== WIERSZE WEJŚCIOWE ==

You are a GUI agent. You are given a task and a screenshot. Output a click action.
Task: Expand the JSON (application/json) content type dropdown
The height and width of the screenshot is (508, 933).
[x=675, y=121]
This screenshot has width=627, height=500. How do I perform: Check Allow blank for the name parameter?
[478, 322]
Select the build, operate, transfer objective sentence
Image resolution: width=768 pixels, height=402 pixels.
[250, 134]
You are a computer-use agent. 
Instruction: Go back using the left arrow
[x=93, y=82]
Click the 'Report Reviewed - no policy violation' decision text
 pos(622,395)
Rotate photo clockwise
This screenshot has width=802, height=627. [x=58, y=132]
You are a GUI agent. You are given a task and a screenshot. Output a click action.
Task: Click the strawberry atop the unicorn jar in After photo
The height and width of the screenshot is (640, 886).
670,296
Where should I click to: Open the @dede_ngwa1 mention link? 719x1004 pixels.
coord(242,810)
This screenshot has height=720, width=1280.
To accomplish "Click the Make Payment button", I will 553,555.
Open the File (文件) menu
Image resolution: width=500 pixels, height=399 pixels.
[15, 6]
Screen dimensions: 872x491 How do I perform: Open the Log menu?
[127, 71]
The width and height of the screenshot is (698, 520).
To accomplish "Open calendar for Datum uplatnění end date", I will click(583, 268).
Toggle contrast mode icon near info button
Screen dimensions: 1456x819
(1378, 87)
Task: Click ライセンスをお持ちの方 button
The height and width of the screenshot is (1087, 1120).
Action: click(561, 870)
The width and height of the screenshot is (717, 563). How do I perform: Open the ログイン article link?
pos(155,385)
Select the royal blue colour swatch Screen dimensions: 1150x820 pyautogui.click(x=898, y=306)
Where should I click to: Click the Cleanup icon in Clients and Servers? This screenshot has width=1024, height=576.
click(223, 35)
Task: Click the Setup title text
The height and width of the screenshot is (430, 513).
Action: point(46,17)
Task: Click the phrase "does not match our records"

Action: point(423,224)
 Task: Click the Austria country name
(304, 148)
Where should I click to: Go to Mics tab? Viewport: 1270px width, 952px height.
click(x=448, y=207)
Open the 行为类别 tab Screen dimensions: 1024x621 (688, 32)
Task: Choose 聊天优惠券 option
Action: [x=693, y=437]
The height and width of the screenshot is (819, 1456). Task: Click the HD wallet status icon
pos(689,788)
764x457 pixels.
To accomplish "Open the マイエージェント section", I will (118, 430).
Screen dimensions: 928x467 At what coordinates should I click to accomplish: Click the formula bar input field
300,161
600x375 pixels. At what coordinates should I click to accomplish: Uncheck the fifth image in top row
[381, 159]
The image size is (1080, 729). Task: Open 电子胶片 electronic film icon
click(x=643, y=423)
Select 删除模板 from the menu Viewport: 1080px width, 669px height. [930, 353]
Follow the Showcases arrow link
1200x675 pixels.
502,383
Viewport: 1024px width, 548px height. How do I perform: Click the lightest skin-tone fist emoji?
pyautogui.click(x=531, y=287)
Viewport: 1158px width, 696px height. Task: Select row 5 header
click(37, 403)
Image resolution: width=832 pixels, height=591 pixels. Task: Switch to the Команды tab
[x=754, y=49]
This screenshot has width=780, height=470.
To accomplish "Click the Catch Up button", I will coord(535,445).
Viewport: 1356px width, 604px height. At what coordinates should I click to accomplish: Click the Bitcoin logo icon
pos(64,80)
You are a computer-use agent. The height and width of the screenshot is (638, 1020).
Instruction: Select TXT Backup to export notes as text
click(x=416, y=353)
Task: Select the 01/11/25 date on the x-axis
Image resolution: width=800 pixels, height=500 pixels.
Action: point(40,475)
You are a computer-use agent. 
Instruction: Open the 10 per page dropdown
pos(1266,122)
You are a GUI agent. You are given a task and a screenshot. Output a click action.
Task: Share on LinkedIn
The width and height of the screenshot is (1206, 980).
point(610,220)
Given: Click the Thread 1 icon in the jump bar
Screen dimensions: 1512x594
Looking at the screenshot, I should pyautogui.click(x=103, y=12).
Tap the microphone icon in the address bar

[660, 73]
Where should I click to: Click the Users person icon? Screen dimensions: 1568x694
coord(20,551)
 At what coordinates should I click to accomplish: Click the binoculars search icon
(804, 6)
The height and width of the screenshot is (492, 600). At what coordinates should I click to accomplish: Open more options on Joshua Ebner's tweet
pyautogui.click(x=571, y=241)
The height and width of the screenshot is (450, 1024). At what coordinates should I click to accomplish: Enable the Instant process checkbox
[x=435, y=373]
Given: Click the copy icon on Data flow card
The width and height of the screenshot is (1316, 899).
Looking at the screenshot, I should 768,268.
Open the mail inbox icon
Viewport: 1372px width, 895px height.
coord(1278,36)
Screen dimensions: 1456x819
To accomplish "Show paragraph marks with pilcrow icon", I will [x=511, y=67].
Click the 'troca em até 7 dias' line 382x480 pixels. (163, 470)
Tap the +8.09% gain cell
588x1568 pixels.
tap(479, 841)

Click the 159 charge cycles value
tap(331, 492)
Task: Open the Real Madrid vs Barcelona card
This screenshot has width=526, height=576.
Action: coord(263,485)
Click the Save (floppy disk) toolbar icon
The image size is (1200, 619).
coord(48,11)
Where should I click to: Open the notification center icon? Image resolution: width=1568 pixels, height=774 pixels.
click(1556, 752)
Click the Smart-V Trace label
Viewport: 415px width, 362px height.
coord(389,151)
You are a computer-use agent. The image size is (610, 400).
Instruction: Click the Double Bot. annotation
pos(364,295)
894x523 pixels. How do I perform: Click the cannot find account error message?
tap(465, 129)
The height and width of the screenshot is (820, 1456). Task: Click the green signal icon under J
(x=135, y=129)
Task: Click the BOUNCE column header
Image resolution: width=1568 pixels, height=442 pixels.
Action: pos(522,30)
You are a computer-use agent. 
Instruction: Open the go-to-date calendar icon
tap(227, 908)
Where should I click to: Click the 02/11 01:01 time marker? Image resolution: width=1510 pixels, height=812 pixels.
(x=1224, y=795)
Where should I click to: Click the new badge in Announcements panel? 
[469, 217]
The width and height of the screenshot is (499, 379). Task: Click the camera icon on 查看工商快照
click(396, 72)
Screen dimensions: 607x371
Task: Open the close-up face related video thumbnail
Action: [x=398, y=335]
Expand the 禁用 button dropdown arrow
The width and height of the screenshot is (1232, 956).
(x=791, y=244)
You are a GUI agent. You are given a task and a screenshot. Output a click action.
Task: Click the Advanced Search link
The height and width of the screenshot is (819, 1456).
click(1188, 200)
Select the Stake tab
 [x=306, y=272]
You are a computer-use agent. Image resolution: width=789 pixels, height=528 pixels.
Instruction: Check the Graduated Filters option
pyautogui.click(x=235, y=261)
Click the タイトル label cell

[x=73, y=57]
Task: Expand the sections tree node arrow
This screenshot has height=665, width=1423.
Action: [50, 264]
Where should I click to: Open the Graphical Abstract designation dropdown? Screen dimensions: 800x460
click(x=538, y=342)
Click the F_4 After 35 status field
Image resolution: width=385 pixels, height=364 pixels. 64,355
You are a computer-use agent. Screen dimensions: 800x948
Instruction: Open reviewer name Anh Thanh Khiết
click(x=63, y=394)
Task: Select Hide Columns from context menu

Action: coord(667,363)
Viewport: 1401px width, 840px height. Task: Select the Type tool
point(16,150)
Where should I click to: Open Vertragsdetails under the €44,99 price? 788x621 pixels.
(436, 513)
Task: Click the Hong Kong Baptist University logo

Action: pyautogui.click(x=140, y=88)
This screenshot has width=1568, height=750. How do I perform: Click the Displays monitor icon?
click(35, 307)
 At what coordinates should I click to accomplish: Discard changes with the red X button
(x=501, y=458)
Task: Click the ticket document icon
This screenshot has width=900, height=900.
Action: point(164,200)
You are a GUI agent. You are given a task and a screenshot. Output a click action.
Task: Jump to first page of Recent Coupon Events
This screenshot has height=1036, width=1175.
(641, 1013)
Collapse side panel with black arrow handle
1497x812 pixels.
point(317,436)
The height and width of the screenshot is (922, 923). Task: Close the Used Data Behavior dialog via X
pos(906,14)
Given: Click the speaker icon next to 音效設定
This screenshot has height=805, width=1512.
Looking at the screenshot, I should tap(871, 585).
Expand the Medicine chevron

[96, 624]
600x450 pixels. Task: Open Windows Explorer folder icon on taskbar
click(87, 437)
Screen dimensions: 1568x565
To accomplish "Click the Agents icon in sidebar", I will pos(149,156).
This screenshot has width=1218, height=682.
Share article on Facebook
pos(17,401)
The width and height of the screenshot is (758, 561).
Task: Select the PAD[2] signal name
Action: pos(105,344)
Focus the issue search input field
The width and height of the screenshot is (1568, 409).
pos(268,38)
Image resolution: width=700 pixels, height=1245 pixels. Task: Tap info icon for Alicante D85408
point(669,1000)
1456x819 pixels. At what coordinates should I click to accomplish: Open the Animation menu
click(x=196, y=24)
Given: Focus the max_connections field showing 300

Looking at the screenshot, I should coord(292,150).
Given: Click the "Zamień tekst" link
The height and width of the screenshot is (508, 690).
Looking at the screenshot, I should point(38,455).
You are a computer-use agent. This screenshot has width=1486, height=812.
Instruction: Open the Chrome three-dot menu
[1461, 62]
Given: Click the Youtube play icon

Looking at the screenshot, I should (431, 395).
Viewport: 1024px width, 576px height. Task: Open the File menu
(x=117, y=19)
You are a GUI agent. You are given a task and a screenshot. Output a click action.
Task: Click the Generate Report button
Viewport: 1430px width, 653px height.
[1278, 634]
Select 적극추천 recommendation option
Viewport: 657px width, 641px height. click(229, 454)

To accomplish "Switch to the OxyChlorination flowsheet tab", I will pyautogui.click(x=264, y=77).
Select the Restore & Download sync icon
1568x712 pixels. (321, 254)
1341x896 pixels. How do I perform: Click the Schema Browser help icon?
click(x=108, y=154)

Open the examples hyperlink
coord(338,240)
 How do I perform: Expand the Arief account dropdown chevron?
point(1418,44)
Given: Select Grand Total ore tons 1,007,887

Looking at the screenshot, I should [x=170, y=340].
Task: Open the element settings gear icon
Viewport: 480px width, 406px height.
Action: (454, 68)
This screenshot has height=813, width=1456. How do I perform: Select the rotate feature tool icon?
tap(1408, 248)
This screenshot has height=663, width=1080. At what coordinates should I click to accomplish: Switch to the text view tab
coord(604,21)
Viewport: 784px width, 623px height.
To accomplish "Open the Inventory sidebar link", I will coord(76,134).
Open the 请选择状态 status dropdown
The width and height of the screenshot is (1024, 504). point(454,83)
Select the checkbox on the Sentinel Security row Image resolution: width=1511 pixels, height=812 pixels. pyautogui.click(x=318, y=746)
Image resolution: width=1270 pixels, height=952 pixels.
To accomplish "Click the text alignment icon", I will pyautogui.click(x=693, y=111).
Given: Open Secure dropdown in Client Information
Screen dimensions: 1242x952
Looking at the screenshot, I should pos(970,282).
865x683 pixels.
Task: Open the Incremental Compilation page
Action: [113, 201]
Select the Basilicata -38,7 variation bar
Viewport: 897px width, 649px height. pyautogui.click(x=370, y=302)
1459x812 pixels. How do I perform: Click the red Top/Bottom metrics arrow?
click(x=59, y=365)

===

POLECENIE I WYMAGANIA →
Przepisz słowo w słowo wiersze rekordów od wiersza z „Given: Click the copy icon on Data flow card” do wiersza z „[x=306, y=272]”, łącznie z oboma.

ODPOWIEDŹ NA ZADANIE →
Given: Click the copy icon on Data flow card
The width and height of the screenshot is (1316, 899).
Looking at the screenshot, I should 768,268.
Open the mail inbox icon
Viewport: 1372px width, 895px height.
coord(1278,36)
Screen dimensions: 1456x819
To accomplish "Show paragraph marks with pilcrow icon", I will [x=511, y=67].
Click the 'troca em até 7 dias' line 382x480 pixels. (163, 470)
Tap the +8.09% gain cell
588x1568 pixels.
tap(479, 841)

Click the 159 charge cycles value
tap(331, 492)
Task: Open the Real Madrid vs Barcelona card
This screenshot has width=526, height=576.
Action: coord(263,485)
Click the Save (floppy disk) toolbar icon
The image size is (1200, 619).
coord(48,11)
Where should I click to: Open the notification center icon? Image resolution: width=1568 pixels, height=774 pixels.
click(1556, 752)
Click the Smart-V Trace label
Viewport: 415px width, 362px height.
coord(389,151)
You are a computer-use agent. The image size is (610, 400).
Instruction: Click the Double Bot. annotation
pos(364,295)
894x523 pixels. How do I perform: Click the cannot find account error message?
tap(465, 129)
The height and width of the screenshot is (820, 1456). Task: Click the green signal icon under J
(x=135, y=129)
Task: Click the BOUNCE column header
Image resolution: width=1568 pixels, height=442 pixels.
Action: pos(522,30)
You are a computer-use agent. 
Instruction: Open the go-to-date calendar icon
tap(227, 908)
Where should I click to: Click the 02/11 01:01 time marker? Image resolution: width=1510 pixels, height=812 pixels.
(x=1224, y=795)
Where should I click to: Click the new badge in Announcements panel? 
[469, 217]
The width and height of the screenshot is (499, 379). Task: Click the camera icon on 查看工商快照
click(396, 72)
Screen dimensions: 607x371
Task: Open the close-up face related video thumbnail
Action: [x=398, y=335]
Expand the 禁用 button dropdown arrow
The width and height of the screenshot is (1232, 956).
(x=791, y=244)
You are a GUI agent. You are given a task and a screenshot. Output a click action.
Task: Click the Advanced Search link
The height and width of the screenshot is (819, 1456).
click(1188, 200)
Select the Stake tab
 [x=306, y=272]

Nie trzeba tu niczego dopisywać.